## Exercise requirements
In the records below, begin at the line that has "Expand the Account section" and stop after the line that has "(x=82, y=345)". Reproduce those lines with "Screen dimensions" changed to "Display size" and all else unchanged.

----- Entries provided

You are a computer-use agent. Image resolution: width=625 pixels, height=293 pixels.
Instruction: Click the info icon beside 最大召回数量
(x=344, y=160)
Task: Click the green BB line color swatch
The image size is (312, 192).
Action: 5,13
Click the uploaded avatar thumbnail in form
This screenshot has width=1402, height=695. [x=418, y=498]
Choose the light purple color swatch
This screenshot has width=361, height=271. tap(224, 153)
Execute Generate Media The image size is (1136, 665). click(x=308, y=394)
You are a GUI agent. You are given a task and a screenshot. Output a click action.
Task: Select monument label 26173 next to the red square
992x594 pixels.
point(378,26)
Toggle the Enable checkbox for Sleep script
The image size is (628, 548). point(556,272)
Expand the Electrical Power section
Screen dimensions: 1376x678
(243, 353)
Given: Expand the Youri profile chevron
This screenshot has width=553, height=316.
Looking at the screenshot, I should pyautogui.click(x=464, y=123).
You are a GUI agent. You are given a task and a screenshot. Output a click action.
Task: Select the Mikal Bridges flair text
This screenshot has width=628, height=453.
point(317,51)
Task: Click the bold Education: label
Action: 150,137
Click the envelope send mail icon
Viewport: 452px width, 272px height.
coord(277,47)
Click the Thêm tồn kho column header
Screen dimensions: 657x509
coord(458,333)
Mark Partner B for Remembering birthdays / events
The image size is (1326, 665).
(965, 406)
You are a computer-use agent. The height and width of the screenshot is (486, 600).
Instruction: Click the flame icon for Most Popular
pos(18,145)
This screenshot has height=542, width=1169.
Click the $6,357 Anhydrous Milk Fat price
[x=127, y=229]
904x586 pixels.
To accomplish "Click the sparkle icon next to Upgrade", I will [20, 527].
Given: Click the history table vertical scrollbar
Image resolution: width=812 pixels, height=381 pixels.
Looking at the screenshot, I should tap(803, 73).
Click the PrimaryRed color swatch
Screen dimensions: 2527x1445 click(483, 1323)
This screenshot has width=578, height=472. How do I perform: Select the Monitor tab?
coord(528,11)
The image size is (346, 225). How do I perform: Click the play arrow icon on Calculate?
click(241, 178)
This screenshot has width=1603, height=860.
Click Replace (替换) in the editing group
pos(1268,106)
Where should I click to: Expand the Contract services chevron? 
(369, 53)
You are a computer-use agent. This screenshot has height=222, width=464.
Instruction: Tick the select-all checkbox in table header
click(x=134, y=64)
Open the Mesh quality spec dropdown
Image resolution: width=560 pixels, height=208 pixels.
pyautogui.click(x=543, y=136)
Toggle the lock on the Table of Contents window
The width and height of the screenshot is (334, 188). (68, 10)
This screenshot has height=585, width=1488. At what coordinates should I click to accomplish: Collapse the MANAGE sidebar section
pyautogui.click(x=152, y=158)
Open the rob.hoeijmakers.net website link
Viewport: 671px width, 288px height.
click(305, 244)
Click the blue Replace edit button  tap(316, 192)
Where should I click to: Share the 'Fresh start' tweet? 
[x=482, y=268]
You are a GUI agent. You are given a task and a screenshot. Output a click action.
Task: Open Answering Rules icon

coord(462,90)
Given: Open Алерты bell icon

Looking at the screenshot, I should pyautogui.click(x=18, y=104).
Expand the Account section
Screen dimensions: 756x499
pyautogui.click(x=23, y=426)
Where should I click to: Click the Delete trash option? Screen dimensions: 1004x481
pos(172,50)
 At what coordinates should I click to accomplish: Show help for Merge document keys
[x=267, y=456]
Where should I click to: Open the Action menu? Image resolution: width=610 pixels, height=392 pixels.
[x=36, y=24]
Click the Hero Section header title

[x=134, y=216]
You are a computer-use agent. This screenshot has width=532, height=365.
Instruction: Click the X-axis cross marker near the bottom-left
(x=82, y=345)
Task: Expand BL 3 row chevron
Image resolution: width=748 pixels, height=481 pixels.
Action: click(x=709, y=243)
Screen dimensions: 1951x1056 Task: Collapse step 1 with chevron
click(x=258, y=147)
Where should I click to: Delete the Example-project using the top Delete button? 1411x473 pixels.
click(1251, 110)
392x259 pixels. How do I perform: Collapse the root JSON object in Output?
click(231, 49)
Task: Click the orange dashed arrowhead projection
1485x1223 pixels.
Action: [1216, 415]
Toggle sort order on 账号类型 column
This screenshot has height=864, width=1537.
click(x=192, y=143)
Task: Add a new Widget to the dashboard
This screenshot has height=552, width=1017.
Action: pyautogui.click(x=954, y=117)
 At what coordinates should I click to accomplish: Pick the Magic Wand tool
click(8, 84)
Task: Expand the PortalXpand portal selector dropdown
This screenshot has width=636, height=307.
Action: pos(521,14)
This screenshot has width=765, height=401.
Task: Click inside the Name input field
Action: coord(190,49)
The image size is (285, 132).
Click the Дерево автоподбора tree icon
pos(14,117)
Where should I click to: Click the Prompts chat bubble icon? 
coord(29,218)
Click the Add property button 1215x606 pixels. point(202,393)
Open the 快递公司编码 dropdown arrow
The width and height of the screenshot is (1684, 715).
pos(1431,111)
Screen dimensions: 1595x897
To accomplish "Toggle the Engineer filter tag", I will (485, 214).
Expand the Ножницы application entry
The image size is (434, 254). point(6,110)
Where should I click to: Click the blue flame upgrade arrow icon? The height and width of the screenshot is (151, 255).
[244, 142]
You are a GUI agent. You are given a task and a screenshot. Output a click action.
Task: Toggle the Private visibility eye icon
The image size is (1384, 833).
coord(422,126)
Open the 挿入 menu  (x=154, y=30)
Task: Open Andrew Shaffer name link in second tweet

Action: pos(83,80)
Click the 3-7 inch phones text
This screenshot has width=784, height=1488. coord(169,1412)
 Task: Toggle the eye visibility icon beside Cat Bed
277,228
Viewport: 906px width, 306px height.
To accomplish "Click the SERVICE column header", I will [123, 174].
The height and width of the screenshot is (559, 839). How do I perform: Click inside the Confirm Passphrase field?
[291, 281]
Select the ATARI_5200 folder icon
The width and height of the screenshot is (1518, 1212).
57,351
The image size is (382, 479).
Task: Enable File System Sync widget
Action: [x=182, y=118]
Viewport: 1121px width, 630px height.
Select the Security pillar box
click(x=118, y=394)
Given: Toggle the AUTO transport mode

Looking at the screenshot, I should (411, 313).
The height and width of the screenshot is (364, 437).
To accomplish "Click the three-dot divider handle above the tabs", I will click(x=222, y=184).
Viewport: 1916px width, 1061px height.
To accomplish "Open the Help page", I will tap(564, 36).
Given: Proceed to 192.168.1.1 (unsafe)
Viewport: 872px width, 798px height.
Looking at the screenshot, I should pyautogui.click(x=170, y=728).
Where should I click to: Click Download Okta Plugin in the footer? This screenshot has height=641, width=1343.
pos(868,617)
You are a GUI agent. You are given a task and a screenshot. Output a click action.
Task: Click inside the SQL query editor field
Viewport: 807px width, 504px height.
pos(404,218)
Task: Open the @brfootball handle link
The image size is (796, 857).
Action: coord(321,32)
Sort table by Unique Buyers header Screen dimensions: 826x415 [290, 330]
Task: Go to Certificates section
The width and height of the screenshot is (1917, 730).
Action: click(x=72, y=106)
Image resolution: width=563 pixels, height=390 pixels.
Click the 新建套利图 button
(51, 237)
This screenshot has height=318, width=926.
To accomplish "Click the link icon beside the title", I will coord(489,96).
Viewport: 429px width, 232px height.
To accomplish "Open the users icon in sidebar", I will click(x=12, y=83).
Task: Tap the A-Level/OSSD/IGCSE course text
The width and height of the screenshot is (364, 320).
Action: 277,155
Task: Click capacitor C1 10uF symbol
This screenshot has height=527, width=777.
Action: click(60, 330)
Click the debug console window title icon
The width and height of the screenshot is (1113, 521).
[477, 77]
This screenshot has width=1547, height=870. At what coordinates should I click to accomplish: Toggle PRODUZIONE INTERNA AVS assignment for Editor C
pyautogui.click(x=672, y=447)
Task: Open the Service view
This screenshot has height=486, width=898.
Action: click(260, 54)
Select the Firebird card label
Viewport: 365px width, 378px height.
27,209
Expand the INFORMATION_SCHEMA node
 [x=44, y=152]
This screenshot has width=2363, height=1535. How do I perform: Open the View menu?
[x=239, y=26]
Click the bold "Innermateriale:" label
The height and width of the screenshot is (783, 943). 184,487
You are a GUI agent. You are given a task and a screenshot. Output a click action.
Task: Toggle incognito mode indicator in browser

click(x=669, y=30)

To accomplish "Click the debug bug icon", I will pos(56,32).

----------

## Result of this exercise
Expand the Account section
Display size: 756x499
pyautogui.click(x=23, y=426)
Where should I click to: Click the Delete trash option? Display size: 1004x481
pos(172,50)
 At what coordinates should I click to accomplish: Show help for Merge document keys
[x=267, y=456]
Where should I click to: Open the Action menu? Image resolution: width=610 pixels, height=392 pixels.
[x=36, y=24]
Click the Hero Section header title

[x=134, y=216]
You are a computer-use agent. This screenshot has width=532, height=365.
Instruction: Click the X-axis cross marker near the bottom-left
(x=82, y=345)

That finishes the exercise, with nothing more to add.